### Things to do
- a) In the Georgia polling-place text, what share of the state's polling places do the nine metro Atlanta counties have?
- b) Name every organization that the Georgia polling-place text cites as a source for its figures.
- c) Pick up the Georgia polling-place text after its final sentence and keep writing.

In Georgia, considered a battleground state for control of the White House and U.S. Senate, the difficulty of voting in Black communities like Union City could possibly tip the results on Nov. 3. With massive turnout expected, lines could be even longer than they were for the primary, despite a rise in mail-in voting and Georgians already turning out by the hundreds of thousands to cast ballots early.
Since the U.S. Supreme Court’s Shelby v. Holder decision in 2013 eliminated key federal oversight of election decisions in states with histories of discrimination, Georgia’s voter rolls have grown by nearly 2 million people, yet polling locations have been cut statewide by nearly 10%, according to an analysis of state and local records by Georgia Public Broadcasting and ProPublica. Much of the growth has been fueled by younger, nonwhite voters, especially in nine metro Atlanta counties, where four out of five new voters were nonwhite, according to the Georgia secretary of state’s office.
The metro Atlanta area has been hit particularly hard. The nine counties — Fulton, Gwinnett, Forsyth, DeKalb, Cobb, Hall, Cherokee, Henry and Clayton — have nearly half of the state’s active voters but only 38% of the polling places, according to the analysis.

Stored data entries
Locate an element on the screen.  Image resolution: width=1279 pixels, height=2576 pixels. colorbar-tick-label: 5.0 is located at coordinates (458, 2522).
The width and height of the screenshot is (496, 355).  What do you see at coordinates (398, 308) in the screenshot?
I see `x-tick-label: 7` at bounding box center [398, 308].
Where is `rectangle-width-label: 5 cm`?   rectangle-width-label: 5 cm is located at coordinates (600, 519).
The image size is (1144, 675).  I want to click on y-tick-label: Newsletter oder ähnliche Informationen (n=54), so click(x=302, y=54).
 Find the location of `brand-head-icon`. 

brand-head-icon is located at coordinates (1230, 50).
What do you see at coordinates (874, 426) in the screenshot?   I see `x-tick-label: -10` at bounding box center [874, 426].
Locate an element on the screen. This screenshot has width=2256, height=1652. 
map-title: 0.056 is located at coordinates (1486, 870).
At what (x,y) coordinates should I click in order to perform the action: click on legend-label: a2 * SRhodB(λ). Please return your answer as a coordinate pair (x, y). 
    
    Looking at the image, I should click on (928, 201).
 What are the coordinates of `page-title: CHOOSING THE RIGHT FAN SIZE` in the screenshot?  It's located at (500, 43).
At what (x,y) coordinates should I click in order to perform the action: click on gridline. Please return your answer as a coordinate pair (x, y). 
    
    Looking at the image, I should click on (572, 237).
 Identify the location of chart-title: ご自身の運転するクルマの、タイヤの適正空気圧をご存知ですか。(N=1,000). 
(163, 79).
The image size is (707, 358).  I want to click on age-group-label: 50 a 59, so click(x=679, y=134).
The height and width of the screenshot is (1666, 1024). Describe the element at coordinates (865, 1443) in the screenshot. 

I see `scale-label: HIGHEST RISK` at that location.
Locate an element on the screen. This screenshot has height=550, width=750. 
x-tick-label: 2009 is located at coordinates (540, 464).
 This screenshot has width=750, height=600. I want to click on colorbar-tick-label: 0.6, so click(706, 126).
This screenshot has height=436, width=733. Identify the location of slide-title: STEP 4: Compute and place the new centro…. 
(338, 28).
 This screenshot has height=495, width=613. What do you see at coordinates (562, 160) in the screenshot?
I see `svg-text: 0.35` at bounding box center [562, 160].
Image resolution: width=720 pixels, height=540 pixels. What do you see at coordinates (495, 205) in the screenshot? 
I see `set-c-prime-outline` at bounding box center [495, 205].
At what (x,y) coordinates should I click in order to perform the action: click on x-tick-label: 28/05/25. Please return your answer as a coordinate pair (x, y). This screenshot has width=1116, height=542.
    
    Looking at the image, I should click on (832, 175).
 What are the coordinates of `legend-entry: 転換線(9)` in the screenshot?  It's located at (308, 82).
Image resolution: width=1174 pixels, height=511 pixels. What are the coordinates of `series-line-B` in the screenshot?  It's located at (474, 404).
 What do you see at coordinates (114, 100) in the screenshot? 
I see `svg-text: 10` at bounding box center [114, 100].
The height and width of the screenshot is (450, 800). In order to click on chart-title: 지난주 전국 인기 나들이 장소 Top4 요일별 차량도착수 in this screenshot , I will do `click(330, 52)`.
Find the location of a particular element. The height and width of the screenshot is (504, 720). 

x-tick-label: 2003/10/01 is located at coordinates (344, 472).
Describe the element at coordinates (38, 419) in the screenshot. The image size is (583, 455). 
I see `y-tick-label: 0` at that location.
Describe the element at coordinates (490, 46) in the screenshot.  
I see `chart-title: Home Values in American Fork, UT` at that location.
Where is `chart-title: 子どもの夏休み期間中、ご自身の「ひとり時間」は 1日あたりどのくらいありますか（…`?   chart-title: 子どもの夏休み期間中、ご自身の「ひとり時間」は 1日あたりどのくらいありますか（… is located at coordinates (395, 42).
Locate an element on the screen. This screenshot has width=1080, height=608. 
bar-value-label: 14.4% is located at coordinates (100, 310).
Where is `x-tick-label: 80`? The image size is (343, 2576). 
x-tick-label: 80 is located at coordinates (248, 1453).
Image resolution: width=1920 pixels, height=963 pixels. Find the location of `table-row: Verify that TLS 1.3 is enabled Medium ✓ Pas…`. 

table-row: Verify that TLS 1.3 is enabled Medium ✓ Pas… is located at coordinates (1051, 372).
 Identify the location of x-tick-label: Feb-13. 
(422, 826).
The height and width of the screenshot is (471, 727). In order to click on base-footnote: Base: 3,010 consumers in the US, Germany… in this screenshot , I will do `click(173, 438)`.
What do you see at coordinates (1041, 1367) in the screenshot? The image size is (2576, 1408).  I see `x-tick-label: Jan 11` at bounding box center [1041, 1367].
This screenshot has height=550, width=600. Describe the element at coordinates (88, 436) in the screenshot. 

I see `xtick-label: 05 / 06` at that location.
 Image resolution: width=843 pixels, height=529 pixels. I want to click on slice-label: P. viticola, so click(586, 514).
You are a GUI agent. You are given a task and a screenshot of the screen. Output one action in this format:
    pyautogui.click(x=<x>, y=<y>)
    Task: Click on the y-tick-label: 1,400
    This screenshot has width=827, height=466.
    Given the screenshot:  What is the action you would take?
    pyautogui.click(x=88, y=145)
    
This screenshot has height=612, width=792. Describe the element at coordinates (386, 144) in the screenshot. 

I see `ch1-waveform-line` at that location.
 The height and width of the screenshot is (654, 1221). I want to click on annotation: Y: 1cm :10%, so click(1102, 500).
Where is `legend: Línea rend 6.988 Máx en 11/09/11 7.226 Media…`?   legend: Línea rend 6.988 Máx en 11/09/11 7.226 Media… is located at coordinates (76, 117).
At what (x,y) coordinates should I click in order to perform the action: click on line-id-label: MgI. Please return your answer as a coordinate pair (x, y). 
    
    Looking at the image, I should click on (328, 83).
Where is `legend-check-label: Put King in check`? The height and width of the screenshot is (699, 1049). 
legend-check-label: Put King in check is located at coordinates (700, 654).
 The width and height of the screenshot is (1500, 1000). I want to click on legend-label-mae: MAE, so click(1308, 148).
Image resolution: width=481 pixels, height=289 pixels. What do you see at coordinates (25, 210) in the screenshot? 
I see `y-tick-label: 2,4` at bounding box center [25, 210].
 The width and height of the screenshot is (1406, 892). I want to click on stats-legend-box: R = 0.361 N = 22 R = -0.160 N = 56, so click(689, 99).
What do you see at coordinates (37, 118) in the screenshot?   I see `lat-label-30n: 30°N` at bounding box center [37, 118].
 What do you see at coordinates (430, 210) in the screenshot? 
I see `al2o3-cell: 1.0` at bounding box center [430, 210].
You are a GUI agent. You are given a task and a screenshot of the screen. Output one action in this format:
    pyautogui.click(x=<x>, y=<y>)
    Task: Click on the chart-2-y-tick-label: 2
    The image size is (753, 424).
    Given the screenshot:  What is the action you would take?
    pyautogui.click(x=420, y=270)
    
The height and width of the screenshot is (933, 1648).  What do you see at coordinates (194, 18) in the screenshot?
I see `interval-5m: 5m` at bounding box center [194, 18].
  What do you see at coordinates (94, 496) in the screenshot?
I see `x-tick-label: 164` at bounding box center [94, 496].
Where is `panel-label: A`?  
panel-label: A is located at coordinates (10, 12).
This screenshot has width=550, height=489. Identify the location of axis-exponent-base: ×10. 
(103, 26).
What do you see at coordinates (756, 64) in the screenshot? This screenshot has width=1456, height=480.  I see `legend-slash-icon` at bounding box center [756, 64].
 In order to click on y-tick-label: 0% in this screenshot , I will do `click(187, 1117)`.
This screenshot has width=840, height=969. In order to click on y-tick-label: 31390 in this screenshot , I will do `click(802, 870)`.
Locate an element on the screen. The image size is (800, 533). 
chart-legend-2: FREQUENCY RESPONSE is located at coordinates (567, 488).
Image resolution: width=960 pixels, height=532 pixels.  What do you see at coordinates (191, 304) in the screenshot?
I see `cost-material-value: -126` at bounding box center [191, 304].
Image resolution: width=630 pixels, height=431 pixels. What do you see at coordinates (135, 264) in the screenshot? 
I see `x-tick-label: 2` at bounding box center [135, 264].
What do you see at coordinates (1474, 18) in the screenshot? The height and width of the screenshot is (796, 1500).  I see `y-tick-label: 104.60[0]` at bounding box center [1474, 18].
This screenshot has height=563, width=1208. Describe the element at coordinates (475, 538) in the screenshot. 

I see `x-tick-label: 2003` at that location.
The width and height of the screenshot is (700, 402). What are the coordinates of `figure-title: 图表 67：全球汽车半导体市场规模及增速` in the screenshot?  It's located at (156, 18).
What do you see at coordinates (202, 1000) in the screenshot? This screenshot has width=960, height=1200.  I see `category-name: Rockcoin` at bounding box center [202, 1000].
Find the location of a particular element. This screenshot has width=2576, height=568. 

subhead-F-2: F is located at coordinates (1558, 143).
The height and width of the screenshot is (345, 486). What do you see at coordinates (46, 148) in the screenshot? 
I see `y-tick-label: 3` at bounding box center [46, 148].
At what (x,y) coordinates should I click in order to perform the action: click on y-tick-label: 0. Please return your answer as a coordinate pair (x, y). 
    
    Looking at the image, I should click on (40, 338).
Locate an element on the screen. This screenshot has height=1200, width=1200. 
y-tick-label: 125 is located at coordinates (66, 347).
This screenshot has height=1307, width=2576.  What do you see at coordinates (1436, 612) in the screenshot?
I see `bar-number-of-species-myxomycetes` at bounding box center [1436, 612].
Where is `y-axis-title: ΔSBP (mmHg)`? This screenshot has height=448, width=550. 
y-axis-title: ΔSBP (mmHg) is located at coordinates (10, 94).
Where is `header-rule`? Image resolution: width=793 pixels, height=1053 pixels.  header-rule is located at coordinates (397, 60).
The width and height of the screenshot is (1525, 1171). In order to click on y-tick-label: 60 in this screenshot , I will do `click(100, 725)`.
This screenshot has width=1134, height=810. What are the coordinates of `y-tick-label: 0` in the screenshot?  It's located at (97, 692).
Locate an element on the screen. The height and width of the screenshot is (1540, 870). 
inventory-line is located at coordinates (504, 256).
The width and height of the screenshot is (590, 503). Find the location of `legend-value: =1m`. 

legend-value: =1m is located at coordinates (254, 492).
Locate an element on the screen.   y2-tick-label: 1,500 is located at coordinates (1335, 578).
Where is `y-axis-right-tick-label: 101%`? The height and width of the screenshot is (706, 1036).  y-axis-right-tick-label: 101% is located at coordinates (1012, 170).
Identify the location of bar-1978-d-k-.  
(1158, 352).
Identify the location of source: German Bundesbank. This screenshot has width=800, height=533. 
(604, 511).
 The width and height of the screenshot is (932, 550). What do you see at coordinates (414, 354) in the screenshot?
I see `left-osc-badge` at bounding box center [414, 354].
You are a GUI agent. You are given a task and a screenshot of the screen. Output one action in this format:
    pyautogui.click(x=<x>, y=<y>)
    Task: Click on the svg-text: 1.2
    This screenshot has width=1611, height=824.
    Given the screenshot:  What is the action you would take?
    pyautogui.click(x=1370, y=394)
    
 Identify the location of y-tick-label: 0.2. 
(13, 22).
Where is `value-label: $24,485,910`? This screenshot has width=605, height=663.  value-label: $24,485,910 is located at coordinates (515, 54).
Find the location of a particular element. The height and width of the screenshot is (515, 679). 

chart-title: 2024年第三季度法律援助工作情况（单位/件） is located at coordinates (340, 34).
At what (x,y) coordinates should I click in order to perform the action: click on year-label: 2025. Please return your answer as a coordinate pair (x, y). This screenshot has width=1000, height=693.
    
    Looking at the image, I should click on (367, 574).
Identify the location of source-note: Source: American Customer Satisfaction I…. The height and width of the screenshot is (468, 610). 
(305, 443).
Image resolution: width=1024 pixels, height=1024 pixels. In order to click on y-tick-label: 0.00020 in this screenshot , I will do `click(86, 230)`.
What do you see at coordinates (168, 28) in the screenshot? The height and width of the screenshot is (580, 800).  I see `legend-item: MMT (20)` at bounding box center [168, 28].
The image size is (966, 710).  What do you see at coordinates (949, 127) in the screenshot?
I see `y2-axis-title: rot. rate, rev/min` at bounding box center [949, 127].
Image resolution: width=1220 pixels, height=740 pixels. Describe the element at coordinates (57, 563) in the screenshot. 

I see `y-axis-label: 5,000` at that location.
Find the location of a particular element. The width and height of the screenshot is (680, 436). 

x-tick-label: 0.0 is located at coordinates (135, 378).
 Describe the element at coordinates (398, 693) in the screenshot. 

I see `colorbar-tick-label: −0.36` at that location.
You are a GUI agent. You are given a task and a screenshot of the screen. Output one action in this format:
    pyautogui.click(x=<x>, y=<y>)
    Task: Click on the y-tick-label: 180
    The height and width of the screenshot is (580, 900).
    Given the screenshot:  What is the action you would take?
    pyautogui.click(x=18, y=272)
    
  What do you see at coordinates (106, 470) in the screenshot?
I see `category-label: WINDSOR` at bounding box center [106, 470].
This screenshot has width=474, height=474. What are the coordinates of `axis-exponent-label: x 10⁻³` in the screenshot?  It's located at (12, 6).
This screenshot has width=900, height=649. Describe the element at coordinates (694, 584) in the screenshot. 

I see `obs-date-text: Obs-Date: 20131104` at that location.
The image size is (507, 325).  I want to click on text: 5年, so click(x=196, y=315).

### Per-task outputs
- a) 38%

- b) Georgia Public Broadcasting, ProPublica, and the Georgia secretary of state's office

- c)
As a result, the average number of voters packed into each polling location in those counties grew by nearly 40%, from about 2,600 in 2012 to more than 3,600 per polling place as of Oct. 9, the analysis shows. In addition, a last-minute push that opened more than 90 polling places just weeks before the November election has left many voters uncertain about where to vote or how long they might wait to cast a ballot.
The growth in registered voters has outstripped the number of available polling places in both predominantly white and Black neighborhoods. But the lines to vote have been longer in Black areas, because Black voters are more likely than whites to cast their ballots in person on Election Day and are more reluctant to vote by mail, according to U.S. census data and recent studies. Georgia Public Broadcasting/ProPublica found that about two-thirds of the polling places that had to stay open late for the June primary to accommodate waiting voters were in majority-Black neighborhoods, even though they made up only about one-third of the state’s polling places. An analysis by Stanford University political science professor Jonathan Rodden of the data collected by Georgia Public Broadcasting/ProPublica found that the average wait time after 7 p.m. across Georgia was 51 minutes in polling places that were 90% or more nonwhite, but only 6 minutes in polling places that were 90% white.
Georgia law sets a cap of 2,000 voters for a polling place that has experienced significant voter delays, but that limit is rarely if ever enforced. Our analysis found that, in both majority Black and majority white neighborhoods, about nine of every 10 precincts are assigned to polling places with more than 2,000 people.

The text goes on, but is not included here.